■ Task statement
Output a verbatim copy of the data, cut off after the line that contains "Cancel the SAPinst installation".

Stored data
====================
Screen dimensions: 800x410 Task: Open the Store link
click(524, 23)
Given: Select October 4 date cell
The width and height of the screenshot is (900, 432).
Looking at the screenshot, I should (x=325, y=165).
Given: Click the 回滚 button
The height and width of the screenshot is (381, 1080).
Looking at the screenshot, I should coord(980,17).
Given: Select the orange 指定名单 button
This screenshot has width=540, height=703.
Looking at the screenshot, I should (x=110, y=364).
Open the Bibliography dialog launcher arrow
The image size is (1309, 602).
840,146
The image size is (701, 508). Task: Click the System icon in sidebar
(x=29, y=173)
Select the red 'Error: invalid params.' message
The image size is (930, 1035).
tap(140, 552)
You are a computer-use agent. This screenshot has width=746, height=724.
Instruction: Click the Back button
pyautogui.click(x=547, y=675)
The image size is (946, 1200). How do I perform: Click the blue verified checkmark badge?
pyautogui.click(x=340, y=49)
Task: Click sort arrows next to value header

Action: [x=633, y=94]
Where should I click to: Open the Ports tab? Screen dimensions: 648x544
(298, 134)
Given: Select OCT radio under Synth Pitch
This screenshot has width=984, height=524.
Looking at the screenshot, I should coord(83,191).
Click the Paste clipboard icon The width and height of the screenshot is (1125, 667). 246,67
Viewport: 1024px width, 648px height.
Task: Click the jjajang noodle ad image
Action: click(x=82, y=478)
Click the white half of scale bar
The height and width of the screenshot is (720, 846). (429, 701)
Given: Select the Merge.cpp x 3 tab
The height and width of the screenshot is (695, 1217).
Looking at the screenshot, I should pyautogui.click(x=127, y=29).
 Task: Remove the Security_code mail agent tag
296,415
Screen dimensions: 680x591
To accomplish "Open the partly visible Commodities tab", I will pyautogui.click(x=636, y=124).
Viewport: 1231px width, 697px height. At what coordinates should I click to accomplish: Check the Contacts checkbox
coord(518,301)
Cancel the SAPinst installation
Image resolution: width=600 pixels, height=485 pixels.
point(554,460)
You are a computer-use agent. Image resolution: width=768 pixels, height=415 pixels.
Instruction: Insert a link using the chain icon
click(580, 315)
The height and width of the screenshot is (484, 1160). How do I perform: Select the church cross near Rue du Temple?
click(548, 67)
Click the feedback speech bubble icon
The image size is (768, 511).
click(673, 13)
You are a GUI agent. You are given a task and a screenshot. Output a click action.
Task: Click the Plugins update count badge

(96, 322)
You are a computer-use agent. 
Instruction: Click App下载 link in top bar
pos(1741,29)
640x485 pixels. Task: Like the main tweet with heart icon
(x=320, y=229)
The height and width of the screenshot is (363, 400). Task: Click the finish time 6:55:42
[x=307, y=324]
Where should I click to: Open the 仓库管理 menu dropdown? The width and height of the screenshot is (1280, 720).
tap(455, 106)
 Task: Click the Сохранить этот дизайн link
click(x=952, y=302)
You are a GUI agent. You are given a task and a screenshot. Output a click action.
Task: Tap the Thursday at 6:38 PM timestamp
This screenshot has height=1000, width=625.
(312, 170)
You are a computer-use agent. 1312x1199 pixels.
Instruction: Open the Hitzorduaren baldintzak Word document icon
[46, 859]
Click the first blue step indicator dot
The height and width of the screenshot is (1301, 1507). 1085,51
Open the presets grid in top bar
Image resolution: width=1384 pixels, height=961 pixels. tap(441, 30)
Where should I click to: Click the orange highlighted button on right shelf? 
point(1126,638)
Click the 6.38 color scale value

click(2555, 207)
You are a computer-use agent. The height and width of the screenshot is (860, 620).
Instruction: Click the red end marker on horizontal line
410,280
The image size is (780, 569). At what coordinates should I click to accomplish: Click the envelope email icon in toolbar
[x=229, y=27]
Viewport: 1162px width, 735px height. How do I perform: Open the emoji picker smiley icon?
====================
■ Reply
Screen dimensions: 800x410 Task: Open the Store link
click(524, 23)
Given: Select October 4 date cell
The width and height of the screenshot is (900, 432).
Looking at the screenshot, I should (x=325, y=165).
Given: Click the 回滚 button
The height and width of the screenshot is (381, 1080).
Looking at the screenshot, I should coord(980,17).
Given: Select the orange 指定名单 button
This screenshot has width=540, height=703.
Looking at the screenshot, I should (x=110, y=364).
Open the Bibliography dialog launcher arrow
The image size is (1309, 602).
840,146
The image size is (701, 508). Task: Click the System icon in sidebar
(x=29, y=173)
Select the red 'Error: invalid params.' message
The image size is (930, 1035).
tap(140, 552)
You are a computer-use agent. This screenshot has width=746, height=724.
Instruction: Click the Back button
pyautogui.click(x=547, y=675)
The image size is (946, 1200). How do I perform: Click the blue verified checkmark badge?
pyautogui.click(x=340, y=49)
Task: Click sort arrows next to value header

Action: [x=633, y=94]
Where should I click to: Open the Ports tab? Screen dimensions: 648x544
(298, 134)
Given: Select OCT radio under Synth Pitch
This screenshot has width=984, height=524.
Looking at the screenshot, I should coord(83,191).
Click the Paste clipboard icon The width and height of the screenshot is (1125, 667). 246,67
Viewport: 1024px width, 648px height.
Task: Click the jjajang noodle ad image
Action: click(x=82, y=478)
Click the white half of scale bar
The height and width of the screenshot is (720, 846). (429, 701)
Given: Select the Merge.cpp x 3 tab
The height and width of the screenshot is (695, 1217).
Looking at the screenshot, I should pyautogui.click(x=127, y=29).
 Task: Remove the Security_code mail agent tag
296,415
Screen dimensions: 680x591
To accomplish "Open the partly visible Commodities tab", I will pyautogui.click(x=636, y=124).
Viewport: 1231px width, 697px height. At what coordinates should I click to accomplish: Check the Contacts checkbox
coord(518,301)
Cancel the SAPinst installation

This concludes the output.